Mais, lorsqu’il affirmait que la souveraineté ne saurait être divisée, ce qu’il invoquait, outre la Bible, les traités de l’Antiquité et la scolastique, c’était les auteurs politiques de son temps, au premier rang desquels Jean Bodin. Non pas qu’il ait jugé que la monarchie absolue dût être la meilleure forme de gouvernement, mais parce qu’il adhérait à l’idée d’indivisibilité de la souveraineté :
Que ce soit le Sénat, les États ou tout autre nom qui a la puissance suprême, le Magistrat politique doit être un, non de nature, mais d’institution. [...] J’ajoute que le Magistrat politique n’est soumis qu’à Dieu seul. [...] Le pouvoir du Magistrat ainsi défini enveloppe et le temporel et la religion. [...] En effet, sous quel prétexte soustrairait-on quelque chose du pouvoir du Magistrat politique ? Ce qu’on en détacherait ou n’obéirait à aucune autorité humaine ou obéirait à une autorité autre que la souveraine [...]. Consultez Bodin, Suarez ou Vitoria et tant de fameux politiques. Ne serait-il pas ridicule de voir un homme Magistrat politique et n’osant commander quelque chose parce qu’un particulier le défendrait ou s’y opposerait ?70
L’intérêt de ce texte, du point de vue de l’histoire des idées, est de renseigner sur la filiation intellectuelle qui mène d’un conflit théologique à une conceptualisation nouvelle du politique.

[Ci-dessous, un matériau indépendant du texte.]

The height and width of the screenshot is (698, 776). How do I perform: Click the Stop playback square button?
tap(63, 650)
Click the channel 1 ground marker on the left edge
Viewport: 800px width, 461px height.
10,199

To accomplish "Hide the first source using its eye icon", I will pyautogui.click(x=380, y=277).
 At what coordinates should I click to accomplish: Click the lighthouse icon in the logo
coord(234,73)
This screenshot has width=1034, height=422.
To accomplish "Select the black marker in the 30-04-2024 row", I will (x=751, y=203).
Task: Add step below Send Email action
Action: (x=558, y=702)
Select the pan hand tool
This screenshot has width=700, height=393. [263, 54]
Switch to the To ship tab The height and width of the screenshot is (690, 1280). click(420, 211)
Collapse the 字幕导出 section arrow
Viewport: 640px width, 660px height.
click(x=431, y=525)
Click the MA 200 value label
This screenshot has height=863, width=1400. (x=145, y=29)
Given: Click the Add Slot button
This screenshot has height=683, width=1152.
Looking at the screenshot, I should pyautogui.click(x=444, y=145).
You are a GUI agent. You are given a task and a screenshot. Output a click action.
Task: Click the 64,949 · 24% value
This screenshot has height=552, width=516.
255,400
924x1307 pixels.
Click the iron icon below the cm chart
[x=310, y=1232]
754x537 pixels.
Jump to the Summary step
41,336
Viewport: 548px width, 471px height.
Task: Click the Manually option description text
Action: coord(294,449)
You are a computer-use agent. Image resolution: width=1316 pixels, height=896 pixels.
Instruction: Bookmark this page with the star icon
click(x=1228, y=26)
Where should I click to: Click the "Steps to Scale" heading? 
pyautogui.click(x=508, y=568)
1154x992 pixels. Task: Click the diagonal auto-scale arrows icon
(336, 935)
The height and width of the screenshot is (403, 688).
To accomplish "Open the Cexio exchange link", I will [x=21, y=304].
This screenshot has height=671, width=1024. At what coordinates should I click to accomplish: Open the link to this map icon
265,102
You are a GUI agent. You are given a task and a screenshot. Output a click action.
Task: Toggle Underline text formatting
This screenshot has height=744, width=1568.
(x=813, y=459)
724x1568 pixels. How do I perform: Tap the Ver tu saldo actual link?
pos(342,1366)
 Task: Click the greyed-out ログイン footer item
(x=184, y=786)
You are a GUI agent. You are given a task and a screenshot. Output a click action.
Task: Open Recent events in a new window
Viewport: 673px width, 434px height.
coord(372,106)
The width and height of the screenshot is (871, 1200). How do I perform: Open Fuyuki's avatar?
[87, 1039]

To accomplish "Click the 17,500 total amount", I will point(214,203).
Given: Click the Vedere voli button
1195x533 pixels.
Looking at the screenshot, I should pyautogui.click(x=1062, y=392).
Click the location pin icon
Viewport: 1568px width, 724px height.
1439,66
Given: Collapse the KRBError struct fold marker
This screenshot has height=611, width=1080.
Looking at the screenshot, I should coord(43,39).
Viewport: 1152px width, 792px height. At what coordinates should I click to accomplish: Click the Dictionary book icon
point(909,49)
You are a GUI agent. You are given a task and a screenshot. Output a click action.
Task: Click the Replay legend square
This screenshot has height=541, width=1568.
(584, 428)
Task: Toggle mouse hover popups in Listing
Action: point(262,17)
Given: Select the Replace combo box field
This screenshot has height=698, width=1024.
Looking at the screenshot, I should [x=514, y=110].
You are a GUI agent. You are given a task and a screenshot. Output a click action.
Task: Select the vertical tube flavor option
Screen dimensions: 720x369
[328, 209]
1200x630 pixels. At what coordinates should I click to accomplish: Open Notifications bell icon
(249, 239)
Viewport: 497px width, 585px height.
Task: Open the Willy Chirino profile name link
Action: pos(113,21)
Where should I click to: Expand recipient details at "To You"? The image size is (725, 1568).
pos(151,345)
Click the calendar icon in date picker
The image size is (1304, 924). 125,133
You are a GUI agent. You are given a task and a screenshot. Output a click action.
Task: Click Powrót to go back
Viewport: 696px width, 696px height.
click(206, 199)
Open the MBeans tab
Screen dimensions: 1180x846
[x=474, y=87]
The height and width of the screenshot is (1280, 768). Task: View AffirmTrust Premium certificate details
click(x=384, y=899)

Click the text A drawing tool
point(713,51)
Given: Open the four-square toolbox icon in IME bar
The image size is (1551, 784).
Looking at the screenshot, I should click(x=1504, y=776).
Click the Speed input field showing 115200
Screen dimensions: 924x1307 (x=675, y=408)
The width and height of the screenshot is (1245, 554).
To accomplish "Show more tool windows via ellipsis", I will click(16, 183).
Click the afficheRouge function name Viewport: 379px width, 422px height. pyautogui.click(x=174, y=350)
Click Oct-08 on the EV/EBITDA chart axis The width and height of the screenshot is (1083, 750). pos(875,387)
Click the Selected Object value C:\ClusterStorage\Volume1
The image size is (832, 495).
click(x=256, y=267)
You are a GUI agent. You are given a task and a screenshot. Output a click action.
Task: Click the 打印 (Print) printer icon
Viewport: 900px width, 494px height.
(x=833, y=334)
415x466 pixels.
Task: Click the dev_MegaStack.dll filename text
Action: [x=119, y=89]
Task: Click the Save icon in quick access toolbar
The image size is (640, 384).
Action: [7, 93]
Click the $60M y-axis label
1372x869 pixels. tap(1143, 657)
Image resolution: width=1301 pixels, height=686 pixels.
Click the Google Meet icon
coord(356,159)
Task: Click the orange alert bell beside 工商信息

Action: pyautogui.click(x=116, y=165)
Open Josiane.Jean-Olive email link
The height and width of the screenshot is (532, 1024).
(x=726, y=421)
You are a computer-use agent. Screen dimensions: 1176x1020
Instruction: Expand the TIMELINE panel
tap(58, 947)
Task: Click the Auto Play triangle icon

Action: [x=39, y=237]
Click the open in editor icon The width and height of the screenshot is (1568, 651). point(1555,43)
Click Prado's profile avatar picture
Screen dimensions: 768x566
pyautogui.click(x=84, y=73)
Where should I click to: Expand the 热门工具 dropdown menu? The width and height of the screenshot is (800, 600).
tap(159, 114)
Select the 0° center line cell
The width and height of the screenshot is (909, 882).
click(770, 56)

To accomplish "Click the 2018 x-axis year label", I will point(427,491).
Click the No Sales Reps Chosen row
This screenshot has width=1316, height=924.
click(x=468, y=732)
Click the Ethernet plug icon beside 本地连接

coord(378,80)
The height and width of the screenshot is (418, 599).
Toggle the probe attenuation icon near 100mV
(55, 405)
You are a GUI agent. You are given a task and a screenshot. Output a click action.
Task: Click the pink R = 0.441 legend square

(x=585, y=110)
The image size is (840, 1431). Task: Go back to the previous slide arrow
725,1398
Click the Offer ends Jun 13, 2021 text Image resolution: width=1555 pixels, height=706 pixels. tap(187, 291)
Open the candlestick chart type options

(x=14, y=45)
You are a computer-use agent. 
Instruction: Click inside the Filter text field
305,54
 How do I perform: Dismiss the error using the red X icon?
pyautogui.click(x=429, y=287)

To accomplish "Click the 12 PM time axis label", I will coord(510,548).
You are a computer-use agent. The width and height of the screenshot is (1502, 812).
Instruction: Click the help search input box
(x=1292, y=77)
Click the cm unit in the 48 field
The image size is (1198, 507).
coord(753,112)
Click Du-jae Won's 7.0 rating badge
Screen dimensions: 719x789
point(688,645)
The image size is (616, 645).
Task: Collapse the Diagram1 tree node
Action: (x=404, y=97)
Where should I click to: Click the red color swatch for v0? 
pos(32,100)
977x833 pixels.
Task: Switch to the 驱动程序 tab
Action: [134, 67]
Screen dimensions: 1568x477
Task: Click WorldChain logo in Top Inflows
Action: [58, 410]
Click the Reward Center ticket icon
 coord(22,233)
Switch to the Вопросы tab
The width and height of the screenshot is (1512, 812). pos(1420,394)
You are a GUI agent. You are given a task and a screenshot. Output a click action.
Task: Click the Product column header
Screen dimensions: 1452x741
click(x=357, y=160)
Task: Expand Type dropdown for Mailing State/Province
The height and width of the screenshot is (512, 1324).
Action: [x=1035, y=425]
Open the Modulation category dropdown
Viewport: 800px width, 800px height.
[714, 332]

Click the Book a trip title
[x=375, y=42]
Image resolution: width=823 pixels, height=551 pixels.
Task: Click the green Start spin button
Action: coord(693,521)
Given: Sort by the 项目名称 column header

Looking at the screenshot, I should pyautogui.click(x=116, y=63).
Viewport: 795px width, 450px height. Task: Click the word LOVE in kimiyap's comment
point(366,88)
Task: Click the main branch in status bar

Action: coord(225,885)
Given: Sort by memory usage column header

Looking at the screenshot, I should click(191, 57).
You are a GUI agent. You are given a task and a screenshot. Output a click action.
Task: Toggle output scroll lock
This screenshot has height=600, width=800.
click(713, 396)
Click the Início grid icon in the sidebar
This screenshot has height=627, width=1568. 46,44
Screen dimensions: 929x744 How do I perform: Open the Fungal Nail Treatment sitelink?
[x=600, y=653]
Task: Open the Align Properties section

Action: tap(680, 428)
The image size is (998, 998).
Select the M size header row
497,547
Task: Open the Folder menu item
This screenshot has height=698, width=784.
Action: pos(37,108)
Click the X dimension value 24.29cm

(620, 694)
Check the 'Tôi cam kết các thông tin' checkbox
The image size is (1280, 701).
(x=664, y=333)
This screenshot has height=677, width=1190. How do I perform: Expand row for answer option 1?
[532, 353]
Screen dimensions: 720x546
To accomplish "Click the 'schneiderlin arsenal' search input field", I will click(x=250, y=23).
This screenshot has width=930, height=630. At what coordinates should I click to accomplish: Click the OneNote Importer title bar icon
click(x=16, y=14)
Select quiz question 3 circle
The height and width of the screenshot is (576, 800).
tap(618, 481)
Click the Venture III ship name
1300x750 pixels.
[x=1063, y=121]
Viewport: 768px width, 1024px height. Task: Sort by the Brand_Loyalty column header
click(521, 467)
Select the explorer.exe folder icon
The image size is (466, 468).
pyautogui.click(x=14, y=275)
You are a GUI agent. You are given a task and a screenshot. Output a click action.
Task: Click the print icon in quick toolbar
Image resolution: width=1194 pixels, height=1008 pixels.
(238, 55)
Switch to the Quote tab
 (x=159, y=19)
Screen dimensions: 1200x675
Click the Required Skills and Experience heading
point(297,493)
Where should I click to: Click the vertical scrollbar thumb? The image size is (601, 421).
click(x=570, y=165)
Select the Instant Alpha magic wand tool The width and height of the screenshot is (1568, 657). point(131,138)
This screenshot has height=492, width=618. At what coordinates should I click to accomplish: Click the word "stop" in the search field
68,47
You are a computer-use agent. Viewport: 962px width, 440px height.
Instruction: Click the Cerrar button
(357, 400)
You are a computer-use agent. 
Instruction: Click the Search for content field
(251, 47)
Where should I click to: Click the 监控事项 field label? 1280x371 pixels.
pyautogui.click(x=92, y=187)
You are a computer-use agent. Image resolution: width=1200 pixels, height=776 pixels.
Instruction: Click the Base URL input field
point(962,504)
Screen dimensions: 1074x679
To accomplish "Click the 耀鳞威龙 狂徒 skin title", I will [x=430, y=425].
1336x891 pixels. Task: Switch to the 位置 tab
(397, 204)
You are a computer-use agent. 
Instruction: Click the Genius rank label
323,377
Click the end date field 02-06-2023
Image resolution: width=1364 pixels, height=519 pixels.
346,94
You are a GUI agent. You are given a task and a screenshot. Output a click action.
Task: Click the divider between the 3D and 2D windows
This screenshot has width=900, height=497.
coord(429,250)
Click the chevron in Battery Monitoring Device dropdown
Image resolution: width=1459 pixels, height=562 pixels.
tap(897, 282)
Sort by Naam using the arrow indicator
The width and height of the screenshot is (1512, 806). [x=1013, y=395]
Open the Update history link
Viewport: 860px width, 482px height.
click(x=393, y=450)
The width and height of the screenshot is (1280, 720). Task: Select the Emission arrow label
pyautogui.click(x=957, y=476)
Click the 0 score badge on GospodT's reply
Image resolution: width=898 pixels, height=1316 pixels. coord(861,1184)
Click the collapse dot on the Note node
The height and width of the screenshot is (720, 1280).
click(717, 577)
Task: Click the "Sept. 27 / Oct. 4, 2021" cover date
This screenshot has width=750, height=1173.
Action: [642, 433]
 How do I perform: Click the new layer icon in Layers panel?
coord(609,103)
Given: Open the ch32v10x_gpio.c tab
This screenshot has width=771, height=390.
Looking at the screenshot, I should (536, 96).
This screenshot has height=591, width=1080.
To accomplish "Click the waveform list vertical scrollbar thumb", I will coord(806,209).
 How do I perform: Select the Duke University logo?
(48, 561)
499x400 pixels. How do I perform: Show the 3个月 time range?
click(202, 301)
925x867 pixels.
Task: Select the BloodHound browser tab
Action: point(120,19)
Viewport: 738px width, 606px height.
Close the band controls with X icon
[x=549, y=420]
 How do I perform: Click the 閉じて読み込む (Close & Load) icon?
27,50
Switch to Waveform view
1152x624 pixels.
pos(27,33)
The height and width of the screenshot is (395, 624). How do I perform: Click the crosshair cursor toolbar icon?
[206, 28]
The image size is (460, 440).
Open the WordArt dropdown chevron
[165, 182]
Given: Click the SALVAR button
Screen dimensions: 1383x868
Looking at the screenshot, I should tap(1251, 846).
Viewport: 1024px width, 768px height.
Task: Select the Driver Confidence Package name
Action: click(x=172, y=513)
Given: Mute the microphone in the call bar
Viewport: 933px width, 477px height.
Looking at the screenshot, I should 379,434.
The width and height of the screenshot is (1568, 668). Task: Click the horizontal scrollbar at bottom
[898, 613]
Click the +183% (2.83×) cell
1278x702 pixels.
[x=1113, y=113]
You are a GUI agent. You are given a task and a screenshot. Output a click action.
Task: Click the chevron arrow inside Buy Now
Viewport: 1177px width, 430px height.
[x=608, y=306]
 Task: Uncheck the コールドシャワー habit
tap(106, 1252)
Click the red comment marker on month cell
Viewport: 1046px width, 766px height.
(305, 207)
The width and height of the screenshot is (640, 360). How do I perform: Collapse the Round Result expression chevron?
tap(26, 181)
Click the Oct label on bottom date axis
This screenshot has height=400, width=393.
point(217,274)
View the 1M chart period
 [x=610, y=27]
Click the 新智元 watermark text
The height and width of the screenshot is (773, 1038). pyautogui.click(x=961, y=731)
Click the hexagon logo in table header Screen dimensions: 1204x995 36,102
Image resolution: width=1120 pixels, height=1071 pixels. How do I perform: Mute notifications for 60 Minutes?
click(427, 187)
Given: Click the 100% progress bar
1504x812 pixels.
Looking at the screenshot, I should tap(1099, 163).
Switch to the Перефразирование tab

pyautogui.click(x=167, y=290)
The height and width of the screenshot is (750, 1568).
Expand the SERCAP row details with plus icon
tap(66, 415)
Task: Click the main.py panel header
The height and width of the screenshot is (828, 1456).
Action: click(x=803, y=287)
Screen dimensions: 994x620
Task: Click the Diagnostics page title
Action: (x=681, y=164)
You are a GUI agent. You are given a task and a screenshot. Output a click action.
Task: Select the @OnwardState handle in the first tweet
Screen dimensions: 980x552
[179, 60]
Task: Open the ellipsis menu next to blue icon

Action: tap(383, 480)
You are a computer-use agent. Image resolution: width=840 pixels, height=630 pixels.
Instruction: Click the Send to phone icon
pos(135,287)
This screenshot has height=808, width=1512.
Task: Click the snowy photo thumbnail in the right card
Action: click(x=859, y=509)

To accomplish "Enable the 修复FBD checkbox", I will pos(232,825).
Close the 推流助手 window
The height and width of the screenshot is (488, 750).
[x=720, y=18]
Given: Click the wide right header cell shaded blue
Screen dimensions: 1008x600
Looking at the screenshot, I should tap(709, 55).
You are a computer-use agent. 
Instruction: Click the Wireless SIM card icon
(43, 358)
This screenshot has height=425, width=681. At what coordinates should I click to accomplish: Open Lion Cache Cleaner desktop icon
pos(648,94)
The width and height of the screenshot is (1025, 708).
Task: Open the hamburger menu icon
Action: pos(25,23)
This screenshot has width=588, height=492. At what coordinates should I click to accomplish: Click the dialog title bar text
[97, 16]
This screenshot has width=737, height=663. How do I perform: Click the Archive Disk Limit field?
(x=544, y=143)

D’autres penseurs, au milieu du xviie siècle, vont développer cette conception des rapports entre Église et État. Citons l’exemple de Pierre de la Court, bien connu pour l’emprunt original qu’il fit de la théorie cartésienne des passions dans sa fondation d’une théorie républicaine du gouvernement. Dans son traité intitulé « Indication des principes et maximes salutaires de la République de Hollande et Frise-Occidentale »71, imprimé en 1669, Pierre de la Court s’exprimait dans des termes que n’aurait pas reniés Uytenbogaert : « Le pouvoir de contraindre n’est donné à personne d’autre qu’aux hommes politiques ; et de ce pouvoir politique doit découler tout pouvoir et droit sur les Ecclésiastiques »72. On comprend mieux, alors, que Bodin ait pu rencontrer des échos favorables aux Pays-Bas, et même Hobbes, dont une « Apologie du Traité du Citoyen » (le De Cive) fut publiée aux Pays-Bas presque au moment où parut la première édition du texte même de Hobbes73. Certes, aux heures graves de la République, comme l’ont été celles des débuts de la République en 1651, avec le conflit entre le prince d’Orange et les républicains, d’un côté, la menace anglaise de l’autre, lorsque l’unité du commandement militaire et politique apparut comme une condition de survie, l’idée d’une suprématie du politique renvoyait peut-être moins à une supériorité du politique sur l’ecclésiastique qu’à une suprématie du politique sur le commandement militaire. Ce fut la position des républicains. Il n’empêche que les théorisations engendrées à la faveur des conflits théologico-politiques du début du siècle avaient fourni un instrument conceptuel décisif au magistrat politique.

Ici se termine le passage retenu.